Start of Block
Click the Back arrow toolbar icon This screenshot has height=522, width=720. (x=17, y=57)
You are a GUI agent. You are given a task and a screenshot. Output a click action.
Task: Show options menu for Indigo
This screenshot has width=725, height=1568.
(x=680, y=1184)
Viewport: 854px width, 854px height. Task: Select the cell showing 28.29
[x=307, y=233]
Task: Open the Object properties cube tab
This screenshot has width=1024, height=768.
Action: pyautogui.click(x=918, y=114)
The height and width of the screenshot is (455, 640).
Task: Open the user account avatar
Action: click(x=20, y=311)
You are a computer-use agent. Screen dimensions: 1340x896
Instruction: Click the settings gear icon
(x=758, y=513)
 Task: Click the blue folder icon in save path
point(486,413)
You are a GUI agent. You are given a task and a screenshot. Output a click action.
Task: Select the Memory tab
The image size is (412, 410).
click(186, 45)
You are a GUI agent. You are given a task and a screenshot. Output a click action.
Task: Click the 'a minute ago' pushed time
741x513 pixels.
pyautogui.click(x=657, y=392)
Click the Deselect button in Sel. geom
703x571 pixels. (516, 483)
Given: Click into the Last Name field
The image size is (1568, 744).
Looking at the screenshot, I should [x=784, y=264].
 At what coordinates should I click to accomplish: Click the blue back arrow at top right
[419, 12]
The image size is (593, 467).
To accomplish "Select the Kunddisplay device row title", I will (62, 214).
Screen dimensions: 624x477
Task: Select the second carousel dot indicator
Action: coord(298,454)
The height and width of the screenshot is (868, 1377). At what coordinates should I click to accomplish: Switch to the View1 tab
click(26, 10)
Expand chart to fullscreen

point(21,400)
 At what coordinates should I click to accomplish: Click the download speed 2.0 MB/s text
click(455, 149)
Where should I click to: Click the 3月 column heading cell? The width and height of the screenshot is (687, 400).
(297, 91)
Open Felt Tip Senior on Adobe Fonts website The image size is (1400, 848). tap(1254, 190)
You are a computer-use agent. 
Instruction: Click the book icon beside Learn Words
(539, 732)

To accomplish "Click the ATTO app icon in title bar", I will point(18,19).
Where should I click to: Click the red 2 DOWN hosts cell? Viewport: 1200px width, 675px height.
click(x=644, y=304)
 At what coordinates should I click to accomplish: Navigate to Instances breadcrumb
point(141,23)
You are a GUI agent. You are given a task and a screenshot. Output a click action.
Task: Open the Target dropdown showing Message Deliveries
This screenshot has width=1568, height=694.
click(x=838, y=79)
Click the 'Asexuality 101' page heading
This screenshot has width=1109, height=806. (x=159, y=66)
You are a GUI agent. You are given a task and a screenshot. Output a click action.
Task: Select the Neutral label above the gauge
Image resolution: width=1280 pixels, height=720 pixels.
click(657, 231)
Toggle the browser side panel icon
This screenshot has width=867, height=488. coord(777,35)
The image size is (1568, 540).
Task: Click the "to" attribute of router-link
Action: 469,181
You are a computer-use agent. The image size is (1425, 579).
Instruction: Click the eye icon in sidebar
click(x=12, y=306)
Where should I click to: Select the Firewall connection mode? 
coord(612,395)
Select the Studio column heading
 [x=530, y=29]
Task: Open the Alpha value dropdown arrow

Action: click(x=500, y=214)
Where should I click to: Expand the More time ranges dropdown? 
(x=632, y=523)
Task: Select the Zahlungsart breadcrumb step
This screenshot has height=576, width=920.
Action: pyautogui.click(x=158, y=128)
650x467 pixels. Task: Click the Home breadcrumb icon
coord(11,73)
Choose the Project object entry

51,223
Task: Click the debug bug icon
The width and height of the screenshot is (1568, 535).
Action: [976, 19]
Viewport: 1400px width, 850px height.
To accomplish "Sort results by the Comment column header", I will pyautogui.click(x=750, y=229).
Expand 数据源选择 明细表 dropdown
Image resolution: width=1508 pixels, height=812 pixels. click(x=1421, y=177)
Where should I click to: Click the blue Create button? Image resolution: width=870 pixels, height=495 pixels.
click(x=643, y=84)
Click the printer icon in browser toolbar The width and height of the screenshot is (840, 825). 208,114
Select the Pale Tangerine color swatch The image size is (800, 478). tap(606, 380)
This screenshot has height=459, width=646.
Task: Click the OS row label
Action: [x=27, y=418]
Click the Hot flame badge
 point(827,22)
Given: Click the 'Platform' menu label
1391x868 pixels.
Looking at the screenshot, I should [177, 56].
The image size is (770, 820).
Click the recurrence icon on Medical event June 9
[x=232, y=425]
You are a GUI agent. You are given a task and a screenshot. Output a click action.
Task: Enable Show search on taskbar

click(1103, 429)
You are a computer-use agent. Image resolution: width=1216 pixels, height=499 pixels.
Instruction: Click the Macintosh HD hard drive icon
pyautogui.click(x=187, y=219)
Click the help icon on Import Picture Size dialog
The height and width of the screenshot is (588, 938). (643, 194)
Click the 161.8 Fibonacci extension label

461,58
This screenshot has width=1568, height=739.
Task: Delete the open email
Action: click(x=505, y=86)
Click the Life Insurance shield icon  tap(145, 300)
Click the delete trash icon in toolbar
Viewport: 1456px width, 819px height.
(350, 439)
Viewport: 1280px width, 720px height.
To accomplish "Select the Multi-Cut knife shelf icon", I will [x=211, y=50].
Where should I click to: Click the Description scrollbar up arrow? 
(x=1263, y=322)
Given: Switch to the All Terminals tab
End of Block
■ Task description
A precise copy of the whole listing is the expected answer.

■ Solution for this task
Click the Back arrow toolbar icon This screenshot has height=522, width=720. (x=17, y=57)
You are a GUI agent. You are given a task and a screenshot. Output a click action.
Task: Show options menu for Indigo
This screenshot has width=725, height=1568.
(x=680, y=1184)
Viewport: 854px width, 854px height. Task: Select the cell showing 28.29
[x=307, y=233]
Task: Open the Object properties cube tab
This screenshot has width=1024, height=768.
Action: pyautogui.click(x=918, y=114)
The height and width of the screenshot is (455, 640).
Task: Open the user account avatar
Action: click(x=20, y=311)
You are a computer-use agent. Screen dimensions: 1340x896
Instruction: Click the settings gear icon
(x=758, y=513)
 Task: Click the blue folder icon in save path
point(486,413)
You are a GUI agent. You are given a task and a screenshot. Output a click action.
Task: Select the Memory tab
The image size is (412, 410).
click(186, 45)
You are a GUI agent. You are given a task and a screenshot. Output a click action.
Task: Click the 'a minute ago' pushed time
741x513 pixels.
pyautogui.click(x=657, y=392)
Click the Deselect button in Sel. geom
703x571 pixels. (516, 483)
Given: Click into the Last Name field
The image size is (1568, 744).
Looking at the screenshot, I should [x=784, y=264].
 At what coordinates should I click to accomplish: Click the blue back arrow at top right
[419, 12]
The image size is (593, 467).
To accomplish "Select the Kunddisplay device row title", I will (62, 214).
Screen dimensions: 624x477
Task: Select the second carousel dot indicator
Action: coord(298,454)
The height and width of the screenshot is (868, 1377). At what coordinates should I click to accomplish: Switch to the View1 tab
click(26, 10)
Expand chart to fullscreen

point(21,400)
 At what coordinates should I click to accomplish: Click the download speed 2.0 MB/s text
click(455, 149)
Where should I click to: Click the 3月 column heading cell? The width and height of the screenshot is (687, 400).
(297, 91)
Open Felt Tip Senior on Adobe Fonts website The image size is (1400, 848). tap(1254, 190)
You are a computer-use agent. 
Instruction: Click the book icon beside Learn Words
(539, 732)

To accomplish "Click the ATTO app icon in title bar", I will point(18,19).
Where should I click to: Click the red 2 DOWN hosts cell? Viewport: 1200px width, 675px height.
click(x=644, y=304)
 At what coordinates should I click to accomplish: Navigate to Instances breadcrumb
point(141,23)
You are a GUI agent. You are given a task and a screenshot. Output a click action.
Task: Open the Target dropdown showing Message Deliveries
This screenshot has width=1568, height=694.
click(x=838, y=79)
Click the 'Asexuality 101' page heading
This screenshot has width=1109, height=806. (x=159, y=66)
You are a GUI agent. You are given a task and a screenshot. Output a click action.
Task: Select the Neutral label above the gauge
Image resolution: width=1280 pixels, height=720 pixels.
click(657, 231)
Toggle the browser side panel icon
This screenshot has width=867, height=488. coord(777,35)
The image size is (1568, 540).
Task: Click the "to" attribute of router-link
Action: 469,181
You are a computer-use agent. The image size is (1425, 579).
Instruction: Click the eye icon in sidebar
click(x=12, y=306)
Where should I click to: Select the Firewall connection mode? 
coord(612,395)
Select the Studio column heading
 [x=530, y=29]
Task: Open the Alpha value dropdown arrow

Action: click(x=500, y=214)
Where should I click to: Expand the More time ranges dropdown? 
(x=632, y=523)
Task: Select the Zahlungsart breadcrumb step
This screenshot has height=576, width=920.
Action: pyautogui.click(x=158, y=128)
650x467 pixels. Task: Click the Home breadcrumb icon
coord(11,73)
Choose the Project object entry

51,223
Task: Click the debug bug icon
The width and height of the screenshot is (1568, 535).
Action: [976, 19]
Viewport: 1400px width, 850px height.
To accomplish "Sort results by the Comment column header", I will pyautogui.click(x=750, y=229).
Expand 数据源选择 明细表 dropdown
Image resolution: width=1508 pixels, height=812 pixels. click(x=1421, y=177)
Where should I click to: Click the blue Create button? Image resolution: width=870 pixels, height=495 pixels.
click(x=643, y=84)
Click the printer icon in browser toolbar The width and height of the screenshot is (840, 825). 208,114
Select the Pale Tangerine color swatch The image size is (800, 478). tap(606, 380)
This screenshot has height=459, width=646.
Task: Click the OS row label
Action: [x=27, y=418]
Click the Hot flame badge
 point(827,22)
Given: Click the 'Platform' menu label
1391x868 pixels.
Looking at the screenshot, I should [177, 56].
The image size is (770, 820).
Click the recurrence icon on Medical event June 9
[x=232, y=425]
You are a GUI agent. You are given a task and a screenshot. Output a click action.
Task: Enable Show search on taskbar

click(1103, 429)
You are a computer-use agent. Image resolution: width=1216 pixels, height=499 pixels.
Instruction: Click the Macintosh HD hard drive icon
pyautogui.click(x=187, y=219)
Click the help icon on Import Picture Size dialog
The height and width of the screenshot is (588, 938). (643, 194)
Click the 161.8 Fibonacci extension label

461,58
This screenshot has width=1568, height=739.
Task: Delete the open email
Action: click(x=505, y=86)
Click the Life Insurance shield icon  tap(145, 300)
Click the delete trash icon in toolbar
Viewport: 1456px width, 819px height.
(350, 439)
Viewport: 1280px width, 720px height.
To accomplish "Select the Multi-Cut knife shelf icon", I will [x=211, y=50].
Where should I click to: Click the Description scrollbar up arrow? 
(x=1263, y=322)
Given: Switch to the All Terminals tab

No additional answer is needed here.